[引用元テキスト]:
>>>

「ニコラス・ケイジがそれなりに暴れる強盗映画」ゲットバック 浮遊きびなごさんの映画レビュー(感想・評価)
ニコラス・ケイジがそれなりに暴れる強盗映画
仲間のミスが元で投獄された腕利きの銀行強盗!
改心してカタギに戻る事を決めた彼だったが、
出所直後、かつての仲間に娘を誘拐されてしまう!
娘の身代金を用意する為、彼は再び銀行強盗に挑む事に!
……ええ、皆さんが仰りたい事は分かります。
まあ『桃太郎』ばりに聞き馴れたストーリー展開っすよね……。
近頃はニコラス・ケイジ主演のアクションという時点でB級感バリバリだし、
(『ザ・ロック』『コン・エアー』『フェイス/オフ』の頃は良かったのになあ)
《怒らす》ケイジと茶化した宣伝からはネタ映画の匂いしかせず、
予告編からもこれと言って特徴みたいなものも伺えず、
正直全く期待せずに鑑賞したのだが……
ええと、結論から言うと、“それなり”でした。
アクションはそれなりに多いが、これと言って印象的な見せ場がある訳でも無い。
展開に大した驚きは無いが、かと言って上映中に眠くなるほどツマラナイ訳では無い。
キャストも不味くは無いが、はまり役と言えるほどの演技を披露する方もいない。
つまり、全然つまらない訳では無いが、スゲー面白い訳でも無い。見事なまでの標準ライン。

<<<

[実施タスク]:
1 > ゲットバックのレビューによると、主人公は出所直後にどのような事態に見舞われますか。
2 > ゲットバックのレビューを、最後の文の後から続けて書いてください。
リストは別の出典から取得したものです。

[リスト]:
>>>

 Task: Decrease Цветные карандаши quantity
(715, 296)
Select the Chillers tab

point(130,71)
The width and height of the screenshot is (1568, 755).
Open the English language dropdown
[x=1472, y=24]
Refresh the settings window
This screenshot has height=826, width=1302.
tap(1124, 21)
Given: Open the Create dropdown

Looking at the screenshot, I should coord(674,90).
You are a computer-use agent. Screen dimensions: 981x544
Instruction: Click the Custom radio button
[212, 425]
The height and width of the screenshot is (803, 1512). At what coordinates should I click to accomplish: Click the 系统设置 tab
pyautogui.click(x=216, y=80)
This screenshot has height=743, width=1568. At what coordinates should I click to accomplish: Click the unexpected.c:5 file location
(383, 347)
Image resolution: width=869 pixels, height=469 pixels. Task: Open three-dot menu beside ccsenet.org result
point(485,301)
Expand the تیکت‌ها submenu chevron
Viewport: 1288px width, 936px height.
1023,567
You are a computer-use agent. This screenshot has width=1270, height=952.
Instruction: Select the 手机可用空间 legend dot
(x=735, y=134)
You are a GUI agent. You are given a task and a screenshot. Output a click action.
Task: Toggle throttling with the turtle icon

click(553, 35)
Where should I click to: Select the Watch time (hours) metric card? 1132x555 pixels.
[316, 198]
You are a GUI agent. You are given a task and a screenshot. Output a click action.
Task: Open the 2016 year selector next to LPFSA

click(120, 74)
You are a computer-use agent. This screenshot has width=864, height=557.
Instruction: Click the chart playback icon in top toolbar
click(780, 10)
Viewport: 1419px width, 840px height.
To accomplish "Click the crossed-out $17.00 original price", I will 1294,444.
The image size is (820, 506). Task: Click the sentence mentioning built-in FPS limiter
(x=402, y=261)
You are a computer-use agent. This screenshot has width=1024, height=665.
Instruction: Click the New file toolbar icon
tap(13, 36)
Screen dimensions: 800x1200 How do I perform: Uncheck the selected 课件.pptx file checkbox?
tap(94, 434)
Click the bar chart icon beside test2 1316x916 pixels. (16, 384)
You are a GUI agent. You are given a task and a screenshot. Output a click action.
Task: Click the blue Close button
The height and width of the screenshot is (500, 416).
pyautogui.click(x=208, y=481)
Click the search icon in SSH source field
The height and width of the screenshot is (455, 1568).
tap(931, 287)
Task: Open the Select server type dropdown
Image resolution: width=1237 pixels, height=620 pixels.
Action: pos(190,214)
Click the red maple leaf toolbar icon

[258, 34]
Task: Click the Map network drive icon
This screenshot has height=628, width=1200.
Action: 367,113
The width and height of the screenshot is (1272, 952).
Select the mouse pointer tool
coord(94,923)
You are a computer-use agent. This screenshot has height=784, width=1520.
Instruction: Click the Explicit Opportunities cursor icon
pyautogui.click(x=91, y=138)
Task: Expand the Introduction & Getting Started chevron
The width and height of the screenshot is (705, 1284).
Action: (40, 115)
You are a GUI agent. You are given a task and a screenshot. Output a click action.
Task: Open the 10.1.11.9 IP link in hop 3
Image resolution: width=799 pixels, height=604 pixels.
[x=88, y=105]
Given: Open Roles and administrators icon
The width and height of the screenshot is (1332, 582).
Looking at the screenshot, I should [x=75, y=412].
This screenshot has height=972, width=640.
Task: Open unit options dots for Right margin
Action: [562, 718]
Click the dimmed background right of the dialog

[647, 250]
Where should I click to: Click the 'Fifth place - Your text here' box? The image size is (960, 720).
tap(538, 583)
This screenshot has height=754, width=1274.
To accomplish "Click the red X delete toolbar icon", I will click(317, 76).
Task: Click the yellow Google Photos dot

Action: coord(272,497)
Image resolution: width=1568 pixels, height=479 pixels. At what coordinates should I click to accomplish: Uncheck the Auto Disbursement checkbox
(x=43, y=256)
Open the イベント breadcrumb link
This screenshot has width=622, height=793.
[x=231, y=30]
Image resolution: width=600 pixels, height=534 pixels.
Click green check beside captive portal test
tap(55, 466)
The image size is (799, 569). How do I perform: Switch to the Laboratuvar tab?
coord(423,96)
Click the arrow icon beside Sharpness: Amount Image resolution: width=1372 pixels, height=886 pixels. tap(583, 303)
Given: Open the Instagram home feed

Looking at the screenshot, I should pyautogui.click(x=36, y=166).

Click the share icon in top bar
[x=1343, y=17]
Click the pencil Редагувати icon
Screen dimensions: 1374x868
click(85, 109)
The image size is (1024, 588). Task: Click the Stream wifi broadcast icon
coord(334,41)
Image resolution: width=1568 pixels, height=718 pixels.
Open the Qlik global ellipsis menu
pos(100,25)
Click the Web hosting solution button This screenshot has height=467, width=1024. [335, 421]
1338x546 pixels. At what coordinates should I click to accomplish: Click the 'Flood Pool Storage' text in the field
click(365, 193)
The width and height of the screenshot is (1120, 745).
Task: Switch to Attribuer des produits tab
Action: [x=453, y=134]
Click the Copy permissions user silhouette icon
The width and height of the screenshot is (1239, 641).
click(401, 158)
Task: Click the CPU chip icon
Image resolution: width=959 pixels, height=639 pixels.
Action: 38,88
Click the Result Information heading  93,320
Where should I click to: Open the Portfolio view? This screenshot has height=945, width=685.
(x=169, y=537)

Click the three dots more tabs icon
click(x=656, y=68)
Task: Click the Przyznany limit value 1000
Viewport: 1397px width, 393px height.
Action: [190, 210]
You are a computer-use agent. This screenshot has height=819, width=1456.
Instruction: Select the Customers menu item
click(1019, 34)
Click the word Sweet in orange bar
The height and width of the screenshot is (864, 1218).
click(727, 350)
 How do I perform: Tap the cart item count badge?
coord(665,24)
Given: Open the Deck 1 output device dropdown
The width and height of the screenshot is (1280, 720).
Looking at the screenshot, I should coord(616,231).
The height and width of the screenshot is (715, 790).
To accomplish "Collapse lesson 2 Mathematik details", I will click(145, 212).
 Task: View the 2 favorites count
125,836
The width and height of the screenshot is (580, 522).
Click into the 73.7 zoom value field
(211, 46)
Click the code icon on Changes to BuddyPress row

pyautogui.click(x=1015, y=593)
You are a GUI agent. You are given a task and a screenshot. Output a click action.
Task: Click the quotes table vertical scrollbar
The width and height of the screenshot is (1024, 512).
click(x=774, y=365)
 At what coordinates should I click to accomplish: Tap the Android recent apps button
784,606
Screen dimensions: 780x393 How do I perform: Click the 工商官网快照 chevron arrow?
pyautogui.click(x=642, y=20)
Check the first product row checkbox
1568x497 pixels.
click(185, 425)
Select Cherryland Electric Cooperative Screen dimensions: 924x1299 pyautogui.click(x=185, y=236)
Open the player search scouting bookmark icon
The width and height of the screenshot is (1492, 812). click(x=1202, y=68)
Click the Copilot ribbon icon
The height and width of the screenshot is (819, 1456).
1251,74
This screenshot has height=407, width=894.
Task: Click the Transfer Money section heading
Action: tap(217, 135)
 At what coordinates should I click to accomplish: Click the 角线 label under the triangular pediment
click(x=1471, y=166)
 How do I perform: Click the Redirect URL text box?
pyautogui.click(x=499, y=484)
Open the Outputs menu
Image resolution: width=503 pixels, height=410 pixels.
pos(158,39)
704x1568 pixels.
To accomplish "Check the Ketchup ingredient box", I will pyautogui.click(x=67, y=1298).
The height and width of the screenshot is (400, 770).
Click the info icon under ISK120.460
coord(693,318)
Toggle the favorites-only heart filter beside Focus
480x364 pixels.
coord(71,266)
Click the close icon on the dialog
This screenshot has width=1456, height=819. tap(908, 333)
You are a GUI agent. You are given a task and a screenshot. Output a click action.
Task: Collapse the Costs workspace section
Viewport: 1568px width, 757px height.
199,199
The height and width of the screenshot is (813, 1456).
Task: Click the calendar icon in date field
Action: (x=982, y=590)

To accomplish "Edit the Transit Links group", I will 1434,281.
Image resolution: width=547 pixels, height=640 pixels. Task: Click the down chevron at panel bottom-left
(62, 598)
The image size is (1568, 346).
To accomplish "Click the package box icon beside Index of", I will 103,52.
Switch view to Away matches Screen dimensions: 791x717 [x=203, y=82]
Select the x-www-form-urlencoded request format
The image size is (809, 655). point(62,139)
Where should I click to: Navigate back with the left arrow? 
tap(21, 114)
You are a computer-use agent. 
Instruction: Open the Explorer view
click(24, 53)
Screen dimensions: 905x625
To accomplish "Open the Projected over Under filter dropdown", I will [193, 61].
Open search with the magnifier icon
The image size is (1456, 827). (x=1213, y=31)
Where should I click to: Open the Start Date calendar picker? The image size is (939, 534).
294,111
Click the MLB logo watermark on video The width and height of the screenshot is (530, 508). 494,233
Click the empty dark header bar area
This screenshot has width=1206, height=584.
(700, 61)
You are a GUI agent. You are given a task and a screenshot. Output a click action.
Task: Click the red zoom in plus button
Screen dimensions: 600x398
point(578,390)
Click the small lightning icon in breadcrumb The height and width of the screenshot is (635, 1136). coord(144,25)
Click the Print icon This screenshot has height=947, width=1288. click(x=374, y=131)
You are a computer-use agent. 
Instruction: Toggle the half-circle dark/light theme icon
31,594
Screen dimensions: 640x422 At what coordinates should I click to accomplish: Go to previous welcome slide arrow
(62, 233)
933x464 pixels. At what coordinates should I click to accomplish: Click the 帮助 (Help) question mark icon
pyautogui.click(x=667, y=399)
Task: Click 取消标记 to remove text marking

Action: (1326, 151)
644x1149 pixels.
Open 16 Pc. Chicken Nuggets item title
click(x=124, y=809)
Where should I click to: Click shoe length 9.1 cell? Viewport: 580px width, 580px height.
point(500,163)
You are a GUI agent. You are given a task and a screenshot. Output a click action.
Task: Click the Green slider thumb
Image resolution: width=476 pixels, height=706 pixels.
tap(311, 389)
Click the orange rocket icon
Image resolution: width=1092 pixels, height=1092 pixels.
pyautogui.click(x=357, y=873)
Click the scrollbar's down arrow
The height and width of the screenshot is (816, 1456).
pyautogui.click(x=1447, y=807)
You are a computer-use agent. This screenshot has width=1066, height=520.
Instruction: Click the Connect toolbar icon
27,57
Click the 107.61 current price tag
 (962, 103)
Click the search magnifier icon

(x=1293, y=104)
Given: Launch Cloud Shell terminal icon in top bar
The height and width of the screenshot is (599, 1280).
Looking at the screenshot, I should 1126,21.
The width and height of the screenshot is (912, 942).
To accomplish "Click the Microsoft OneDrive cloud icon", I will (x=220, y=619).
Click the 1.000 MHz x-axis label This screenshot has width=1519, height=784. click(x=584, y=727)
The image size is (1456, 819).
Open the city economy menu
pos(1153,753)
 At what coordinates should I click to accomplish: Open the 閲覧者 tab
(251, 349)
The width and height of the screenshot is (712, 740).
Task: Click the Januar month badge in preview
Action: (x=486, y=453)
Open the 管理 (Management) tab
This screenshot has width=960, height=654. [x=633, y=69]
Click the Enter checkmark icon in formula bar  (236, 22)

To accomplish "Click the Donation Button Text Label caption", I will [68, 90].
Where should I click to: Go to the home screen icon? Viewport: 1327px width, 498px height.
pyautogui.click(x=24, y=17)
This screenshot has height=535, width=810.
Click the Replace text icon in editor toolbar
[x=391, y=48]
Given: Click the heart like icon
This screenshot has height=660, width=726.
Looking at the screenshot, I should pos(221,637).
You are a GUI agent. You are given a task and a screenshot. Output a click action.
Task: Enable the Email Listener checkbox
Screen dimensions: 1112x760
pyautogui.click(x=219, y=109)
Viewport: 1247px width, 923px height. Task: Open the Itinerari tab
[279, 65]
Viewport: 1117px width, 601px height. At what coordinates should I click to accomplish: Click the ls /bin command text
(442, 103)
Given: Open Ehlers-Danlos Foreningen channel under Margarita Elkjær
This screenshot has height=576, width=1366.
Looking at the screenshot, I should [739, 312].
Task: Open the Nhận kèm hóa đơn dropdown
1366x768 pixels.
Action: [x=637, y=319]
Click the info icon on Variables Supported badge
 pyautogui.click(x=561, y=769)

<<<

[出力結果]:
1 > かつての仲間に娘を誘拐されてしまいます。

2 >
なので、どんな映画かと聞かれたら、
『ニコラス・ケイジがそれなりに暴れる強盗映画』としか答えられないんですよね、僕は……。
しかし、敵役が激烈にショボいのは痛い。主人公を追う警察たちはさておき、
最大の敵は、浜に打ち上げられたサーファーみたいな風貌のタクシー運転手ひとりだもの。
“主人公に憎悪を募らせる狂気の男”と言えば聞こえは良いかもだが、いかんせん小物感がハンパ無い。
あと、いかにも“粋な犯罪映画”風のスコアも安っぽくてイマイチ。
救いは、サッパリした雰囲気が魅力的なマリン・アッカーマンと、
ケイジを追う刑事役のダニー・ヒューストンのユーモラスな演技くらいかな。
超絶アクション映画『ザ・レイド』を観た直後だったせいもあるが、この特長の無さは、正直キツイ。
逆にここまで没個性な映画も珍しいっちゃあ珍しいので、
心の広い方ならそこを楽しむ為に観るのもアリである。
ところで、『ゲットバック』というタイトルもパッとしないなあと思ってたが、
原題は『Stolen(盗まれた)』。原題の方がもっとパッとしないのであった(泣)
いや、ま、まさか『96時間(原題:Taken)』に近い語感を狙ったんじゃ……。
うがち過ぎ……ですよね……。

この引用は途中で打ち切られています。